WEDNESDAY’S WORD | 04.13.22

Here we are, smack dab in the middle of Holy Week. What do you find yourself doing? Are you cleaning your house, making beds, doing laundry, going to work, cooking dinner, spending time with your children, or parents, or loved ones? Are you going through your normal routine? 

This is what we do every day of the year, isn’t it? And yet, this week is a week like no other. This week is the week we understand that changed the world. This week is a week that was anything but routine. We rarely let anything intrude on the ordinariness of our lives. Its just not how we live. We live for our routines and habits. We like it that way, its safe and comfortable. 

This week, however, was anything but routine, or ordinary, or safe, or comfortable for Jesus. This is the week Jesus will acknowledge the gravity of what lay before him. This is the week where Jesus will gather his friends and followers for a new kind of meal. Not the routine passover meal, but a new meal, with new meaning. Jesus will gather them in an upper room where as they share a very familiar ritual, one they had been taught from childhood, they came to understand it in a very new way. The bread will be broken, but in its breaking they will come to understand Jesus was calling them to be broken for the world. The cup will be shared, but in its sharing Jesus will be calling them to share their lives and witness with everyone else. Jesus will wash their feet so they can come to understand real leadership comes from serving, not being served. Jesus will take them to a garden to pray. This will not be an ordinary, routine prayer, but a prayer of submission. Jesus will ask for reprieve from what lay ahead, but submits to whatever was before him if it will show the world a new way to live. The soldiers will come, the betrayer will come, Jesus will be arrested and taken. Jesus will be tried, and beaten, and mocked, and ultimately killed. 
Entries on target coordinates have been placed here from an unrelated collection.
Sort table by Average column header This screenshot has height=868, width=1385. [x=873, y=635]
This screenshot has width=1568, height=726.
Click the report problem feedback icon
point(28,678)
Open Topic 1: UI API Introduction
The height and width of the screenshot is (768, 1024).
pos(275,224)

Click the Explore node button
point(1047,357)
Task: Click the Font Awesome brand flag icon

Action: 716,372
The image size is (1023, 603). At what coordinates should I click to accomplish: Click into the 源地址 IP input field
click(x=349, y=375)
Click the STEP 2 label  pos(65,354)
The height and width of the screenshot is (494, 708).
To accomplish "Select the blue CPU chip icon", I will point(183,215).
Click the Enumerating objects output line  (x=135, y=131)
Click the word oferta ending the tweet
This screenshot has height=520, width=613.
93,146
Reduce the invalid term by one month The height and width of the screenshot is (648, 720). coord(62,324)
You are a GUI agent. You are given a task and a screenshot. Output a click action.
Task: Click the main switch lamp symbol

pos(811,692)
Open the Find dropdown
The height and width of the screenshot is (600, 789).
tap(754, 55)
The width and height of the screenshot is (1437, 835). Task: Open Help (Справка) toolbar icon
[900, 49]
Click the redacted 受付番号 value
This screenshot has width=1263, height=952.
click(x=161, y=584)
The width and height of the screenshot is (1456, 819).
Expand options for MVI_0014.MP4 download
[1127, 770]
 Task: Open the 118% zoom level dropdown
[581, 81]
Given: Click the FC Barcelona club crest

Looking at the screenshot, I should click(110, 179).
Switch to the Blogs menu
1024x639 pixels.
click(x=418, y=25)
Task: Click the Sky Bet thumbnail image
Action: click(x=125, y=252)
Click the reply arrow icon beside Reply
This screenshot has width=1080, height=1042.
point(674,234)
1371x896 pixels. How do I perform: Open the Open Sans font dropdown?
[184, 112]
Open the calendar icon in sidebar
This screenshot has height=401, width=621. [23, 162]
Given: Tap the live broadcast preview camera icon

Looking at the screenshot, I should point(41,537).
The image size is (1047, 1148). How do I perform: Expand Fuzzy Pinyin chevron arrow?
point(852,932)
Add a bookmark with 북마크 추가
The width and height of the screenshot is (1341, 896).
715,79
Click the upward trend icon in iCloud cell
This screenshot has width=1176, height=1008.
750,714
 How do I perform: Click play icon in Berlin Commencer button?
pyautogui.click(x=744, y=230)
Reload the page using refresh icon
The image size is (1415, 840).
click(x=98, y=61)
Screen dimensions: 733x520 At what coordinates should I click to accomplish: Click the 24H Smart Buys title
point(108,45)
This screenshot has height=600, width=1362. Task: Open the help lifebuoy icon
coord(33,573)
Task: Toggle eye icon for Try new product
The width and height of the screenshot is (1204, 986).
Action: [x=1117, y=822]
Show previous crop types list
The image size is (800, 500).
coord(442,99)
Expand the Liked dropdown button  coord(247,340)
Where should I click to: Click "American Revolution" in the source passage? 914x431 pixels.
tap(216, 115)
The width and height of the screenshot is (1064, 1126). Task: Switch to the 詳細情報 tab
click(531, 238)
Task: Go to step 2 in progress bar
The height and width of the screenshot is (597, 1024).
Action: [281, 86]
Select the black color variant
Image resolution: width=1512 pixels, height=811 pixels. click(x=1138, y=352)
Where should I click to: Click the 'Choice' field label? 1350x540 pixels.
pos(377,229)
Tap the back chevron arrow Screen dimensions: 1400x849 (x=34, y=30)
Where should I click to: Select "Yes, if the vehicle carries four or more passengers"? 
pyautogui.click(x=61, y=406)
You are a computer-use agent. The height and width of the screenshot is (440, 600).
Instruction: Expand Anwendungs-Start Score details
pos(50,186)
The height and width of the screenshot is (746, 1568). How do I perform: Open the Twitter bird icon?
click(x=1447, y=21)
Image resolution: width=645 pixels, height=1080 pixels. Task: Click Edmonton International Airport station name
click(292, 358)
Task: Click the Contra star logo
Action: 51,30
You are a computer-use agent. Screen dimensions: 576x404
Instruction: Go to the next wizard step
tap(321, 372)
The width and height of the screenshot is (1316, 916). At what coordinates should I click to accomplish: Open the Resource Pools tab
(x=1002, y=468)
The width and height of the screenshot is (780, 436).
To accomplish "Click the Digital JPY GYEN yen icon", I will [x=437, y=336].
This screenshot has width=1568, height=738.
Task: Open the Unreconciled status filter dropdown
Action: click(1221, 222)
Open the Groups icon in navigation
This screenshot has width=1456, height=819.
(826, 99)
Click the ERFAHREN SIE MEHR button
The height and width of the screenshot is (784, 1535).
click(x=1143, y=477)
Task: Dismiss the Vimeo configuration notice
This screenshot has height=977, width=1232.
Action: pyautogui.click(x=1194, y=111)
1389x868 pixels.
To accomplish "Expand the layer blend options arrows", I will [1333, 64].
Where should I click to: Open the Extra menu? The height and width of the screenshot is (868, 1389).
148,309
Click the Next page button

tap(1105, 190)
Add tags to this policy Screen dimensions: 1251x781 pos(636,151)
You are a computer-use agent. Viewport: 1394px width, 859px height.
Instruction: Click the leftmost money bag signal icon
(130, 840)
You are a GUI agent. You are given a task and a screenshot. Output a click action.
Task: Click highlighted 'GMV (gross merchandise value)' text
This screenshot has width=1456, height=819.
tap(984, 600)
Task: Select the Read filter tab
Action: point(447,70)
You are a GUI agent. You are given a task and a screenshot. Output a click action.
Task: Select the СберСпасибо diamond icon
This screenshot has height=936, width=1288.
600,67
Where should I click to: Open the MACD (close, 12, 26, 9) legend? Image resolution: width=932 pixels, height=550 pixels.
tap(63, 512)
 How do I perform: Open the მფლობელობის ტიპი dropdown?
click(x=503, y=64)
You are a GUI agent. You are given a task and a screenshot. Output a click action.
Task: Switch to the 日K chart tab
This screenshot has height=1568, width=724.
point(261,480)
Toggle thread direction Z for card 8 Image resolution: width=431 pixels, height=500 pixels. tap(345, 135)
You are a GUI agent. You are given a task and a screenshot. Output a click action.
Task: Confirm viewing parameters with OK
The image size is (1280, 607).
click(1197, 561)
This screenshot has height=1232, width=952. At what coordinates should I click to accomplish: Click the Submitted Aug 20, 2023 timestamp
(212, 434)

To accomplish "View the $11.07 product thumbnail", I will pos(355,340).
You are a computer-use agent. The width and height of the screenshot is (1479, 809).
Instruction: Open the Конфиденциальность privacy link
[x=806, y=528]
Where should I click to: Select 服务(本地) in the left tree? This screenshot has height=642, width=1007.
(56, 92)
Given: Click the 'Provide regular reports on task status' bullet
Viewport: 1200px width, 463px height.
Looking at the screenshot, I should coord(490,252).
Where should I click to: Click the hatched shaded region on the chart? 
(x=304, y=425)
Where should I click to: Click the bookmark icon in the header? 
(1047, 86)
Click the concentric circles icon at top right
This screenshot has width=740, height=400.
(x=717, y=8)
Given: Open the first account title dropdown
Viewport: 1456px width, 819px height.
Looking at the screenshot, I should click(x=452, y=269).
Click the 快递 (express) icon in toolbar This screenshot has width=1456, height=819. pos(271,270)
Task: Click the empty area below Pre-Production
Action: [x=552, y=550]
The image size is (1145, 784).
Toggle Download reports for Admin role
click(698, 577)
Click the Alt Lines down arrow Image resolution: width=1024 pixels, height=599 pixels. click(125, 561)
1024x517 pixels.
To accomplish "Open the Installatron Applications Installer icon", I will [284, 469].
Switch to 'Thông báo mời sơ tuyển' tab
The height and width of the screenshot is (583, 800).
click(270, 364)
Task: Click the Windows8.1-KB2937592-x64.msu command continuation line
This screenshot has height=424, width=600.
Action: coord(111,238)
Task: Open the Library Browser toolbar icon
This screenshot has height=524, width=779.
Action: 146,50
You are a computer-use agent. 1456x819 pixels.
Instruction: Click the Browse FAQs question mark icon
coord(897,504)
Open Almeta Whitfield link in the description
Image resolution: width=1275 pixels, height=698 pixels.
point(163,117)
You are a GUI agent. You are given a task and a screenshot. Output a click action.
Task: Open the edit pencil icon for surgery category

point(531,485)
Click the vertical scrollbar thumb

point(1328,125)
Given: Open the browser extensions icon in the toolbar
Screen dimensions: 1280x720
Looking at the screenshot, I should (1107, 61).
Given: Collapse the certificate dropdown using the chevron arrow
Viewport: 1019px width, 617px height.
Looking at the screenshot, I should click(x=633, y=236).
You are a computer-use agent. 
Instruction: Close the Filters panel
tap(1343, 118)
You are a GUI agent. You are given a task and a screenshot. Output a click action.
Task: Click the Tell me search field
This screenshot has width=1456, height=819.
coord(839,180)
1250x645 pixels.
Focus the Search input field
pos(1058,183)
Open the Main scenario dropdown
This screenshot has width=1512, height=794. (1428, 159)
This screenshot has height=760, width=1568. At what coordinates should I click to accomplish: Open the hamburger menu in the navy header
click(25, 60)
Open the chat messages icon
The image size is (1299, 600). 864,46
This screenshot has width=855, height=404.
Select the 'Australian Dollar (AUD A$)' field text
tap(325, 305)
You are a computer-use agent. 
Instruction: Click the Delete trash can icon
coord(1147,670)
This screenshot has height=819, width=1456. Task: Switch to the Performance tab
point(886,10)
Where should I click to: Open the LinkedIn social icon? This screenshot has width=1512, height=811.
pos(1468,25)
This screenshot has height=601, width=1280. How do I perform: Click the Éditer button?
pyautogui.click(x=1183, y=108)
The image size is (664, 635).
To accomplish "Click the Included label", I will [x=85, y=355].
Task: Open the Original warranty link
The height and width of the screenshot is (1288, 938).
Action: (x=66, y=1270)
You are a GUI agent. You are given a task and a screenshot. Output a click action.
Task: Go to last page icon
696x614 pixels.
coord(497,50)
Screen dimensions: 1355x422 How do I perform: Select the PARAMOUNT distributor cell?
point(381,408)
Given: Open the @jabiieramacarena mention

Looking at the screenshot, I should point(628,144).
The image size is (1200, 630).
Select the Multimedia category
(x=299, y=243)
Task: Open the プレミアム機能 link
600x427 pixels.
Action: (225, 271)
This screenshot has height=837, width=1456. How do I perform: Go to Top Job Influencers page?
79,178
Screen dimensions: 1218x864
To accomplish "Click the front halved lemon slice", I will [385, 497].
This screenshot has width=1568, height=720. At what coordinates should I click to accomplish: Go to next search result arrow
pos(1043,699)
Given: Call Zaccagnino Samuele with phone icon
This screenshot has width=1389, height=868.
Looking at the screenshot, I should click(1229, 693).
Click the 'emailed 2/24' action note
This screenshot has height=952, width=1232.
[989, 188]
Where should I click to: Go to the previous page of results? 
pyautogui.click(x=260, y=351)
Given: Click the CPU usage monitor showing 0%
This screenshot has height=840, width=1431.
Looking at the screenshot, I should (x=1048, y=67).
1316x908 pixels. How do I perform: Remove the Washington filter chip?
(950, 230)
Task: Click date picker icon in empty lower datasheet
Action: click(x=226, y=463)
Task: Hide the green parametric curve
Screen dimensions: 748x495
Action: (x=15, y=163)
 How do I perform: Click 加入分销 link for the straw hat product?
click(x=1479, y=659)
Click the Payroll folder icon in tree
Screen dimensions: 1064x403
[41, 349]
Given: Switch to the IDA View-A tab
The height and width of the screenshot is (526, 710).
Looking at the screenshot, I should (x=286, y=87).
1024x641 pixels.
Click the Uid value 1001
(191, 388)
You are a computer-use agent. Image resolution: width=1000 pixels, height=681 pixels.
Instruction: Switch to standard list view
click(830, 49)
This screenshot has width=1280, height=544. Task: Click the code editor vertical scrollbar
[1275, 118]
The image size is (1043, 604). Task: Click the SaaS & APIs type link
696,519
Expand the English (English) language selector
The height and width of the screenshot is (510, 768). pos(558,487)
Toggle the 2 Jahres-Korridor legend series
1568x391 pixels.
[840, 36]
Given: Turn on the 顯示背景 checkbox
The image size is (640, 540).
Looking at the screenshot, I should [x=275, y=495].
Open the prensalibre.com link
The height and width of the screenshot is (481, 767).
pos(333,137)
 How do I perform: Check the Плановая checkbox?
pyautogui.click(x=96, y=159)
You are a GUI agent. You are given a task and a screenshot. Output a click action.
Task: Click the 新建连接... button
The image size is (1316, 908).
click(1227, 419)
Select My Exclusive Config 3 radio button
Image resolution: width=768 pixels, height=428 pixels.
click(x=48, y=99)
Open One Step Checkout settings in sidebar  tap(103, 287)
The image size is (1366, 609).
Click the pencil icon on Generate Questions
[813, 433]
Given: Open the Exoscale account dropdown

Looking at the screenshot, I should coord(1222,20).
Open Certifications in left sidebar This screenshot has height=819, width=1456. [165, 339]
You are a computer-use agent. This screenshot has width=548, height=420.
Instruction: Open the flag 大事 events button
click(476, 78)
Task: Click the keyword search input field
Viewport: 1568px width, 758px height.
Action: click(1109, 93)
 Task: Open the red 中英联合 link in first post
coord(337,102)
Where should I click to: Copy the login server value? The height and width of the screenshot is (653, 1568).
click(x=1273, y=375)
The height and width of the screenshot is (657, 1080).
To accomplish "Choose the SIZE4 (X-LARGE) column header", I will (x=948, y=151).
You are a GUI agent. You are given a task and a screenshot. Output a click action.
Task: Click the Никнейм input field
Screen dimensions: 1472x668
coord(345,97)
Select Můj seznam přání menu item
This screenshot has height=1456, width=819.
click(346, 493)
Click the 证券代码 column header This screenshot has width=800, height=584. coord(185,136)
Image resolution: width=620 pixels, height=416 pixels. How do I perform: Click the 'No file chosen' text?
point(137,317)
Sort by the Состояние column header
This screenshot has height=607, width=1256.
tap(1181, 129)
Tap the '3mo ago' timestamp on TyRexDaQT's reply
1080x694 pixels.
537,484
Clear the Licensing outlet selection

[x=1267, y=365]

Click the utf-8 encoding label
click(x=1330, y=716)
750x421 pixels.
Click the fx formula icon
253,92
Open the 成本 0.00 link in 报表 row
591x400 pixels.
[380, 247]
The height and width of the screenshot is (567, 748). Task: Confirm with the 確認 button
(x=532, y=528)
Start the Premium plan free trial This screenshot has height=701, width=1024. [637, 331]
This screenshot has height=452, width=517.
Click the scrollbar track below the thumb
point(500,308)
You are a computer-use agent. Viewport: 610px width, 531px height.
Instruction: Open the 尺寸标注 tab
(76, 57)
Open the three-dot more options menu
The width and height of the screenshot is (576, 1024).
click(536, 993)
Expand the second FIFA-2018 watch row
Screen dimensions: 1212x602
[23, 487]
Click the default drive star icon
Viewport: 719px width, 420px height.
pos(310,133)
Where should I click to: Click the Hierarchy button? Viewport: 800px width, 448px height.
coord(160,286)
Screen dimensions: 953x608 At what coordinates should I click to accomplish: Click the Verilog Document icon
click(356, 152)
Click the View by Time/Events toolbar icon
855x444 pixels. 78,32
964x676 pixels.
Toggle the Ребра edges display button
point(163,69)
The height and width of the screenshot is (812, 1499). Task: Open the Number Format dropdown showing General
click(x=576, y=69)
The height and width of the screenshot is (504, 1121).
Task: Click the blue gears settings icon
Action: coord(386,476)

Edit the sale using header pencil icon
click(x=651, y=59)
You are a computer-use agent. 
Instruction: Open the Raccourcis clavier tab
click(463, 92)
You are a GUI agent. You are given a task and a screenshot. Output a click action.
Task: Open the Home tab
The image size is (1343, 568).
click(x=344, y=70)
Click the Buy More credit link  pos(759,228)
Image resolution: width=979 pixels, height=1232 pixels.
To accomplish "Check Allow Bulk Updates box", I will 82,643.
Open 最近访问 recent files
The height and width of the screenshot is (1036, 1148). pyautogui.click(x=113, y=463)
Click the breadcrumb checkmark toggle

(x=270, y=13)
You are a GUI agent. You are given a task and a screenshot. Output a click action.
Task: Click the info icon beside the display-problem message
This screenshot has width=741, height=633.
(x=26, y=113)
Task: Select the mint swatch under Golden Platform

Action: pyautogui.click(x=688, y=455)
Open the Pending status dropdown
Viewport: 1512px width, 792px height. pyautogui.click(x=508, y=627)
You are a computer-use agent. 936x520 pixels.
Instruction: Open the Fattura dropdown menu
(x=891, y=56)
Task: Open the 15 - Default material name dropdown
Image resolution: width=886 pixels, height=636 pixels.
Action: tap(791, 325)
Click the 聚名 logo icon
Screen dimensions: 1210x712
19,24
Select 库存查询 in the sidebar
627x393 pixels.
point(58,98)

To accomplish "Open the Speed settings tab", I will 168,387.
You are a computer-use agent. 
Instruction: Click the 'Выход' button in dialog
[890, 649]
This is a week we should find time to remember what Jesus went through to show us how to love. Jesus could have gone anywhere but Jerusalem, but he came to the epicenter of where love was needed most. Jesus could have chosen to avoid the garden, but he went there knowing his love was needed there. Jesus could have avoided an arrest, a trial, a mockery, an execution, but his love for you and me would dictate where he would be. 

Lest we treat today and this week as ordinary, we should remind ourselves it was anything but ordinary for Jesus. 

Its not an ordinary week. There’s nothing routine about it. Yes, we come to this week every year. Yes, we observe and mark this time. Maybe we should be more insistent that this week be remembered for the full gravity it implies. What this week implies is we are to follow Jesus and love as he has loved. We are to follow Jesus in loving others, no matter what it takes. We are to follow Jesus with our own burdens, our own cross. We are to follow Jesus loving all the way.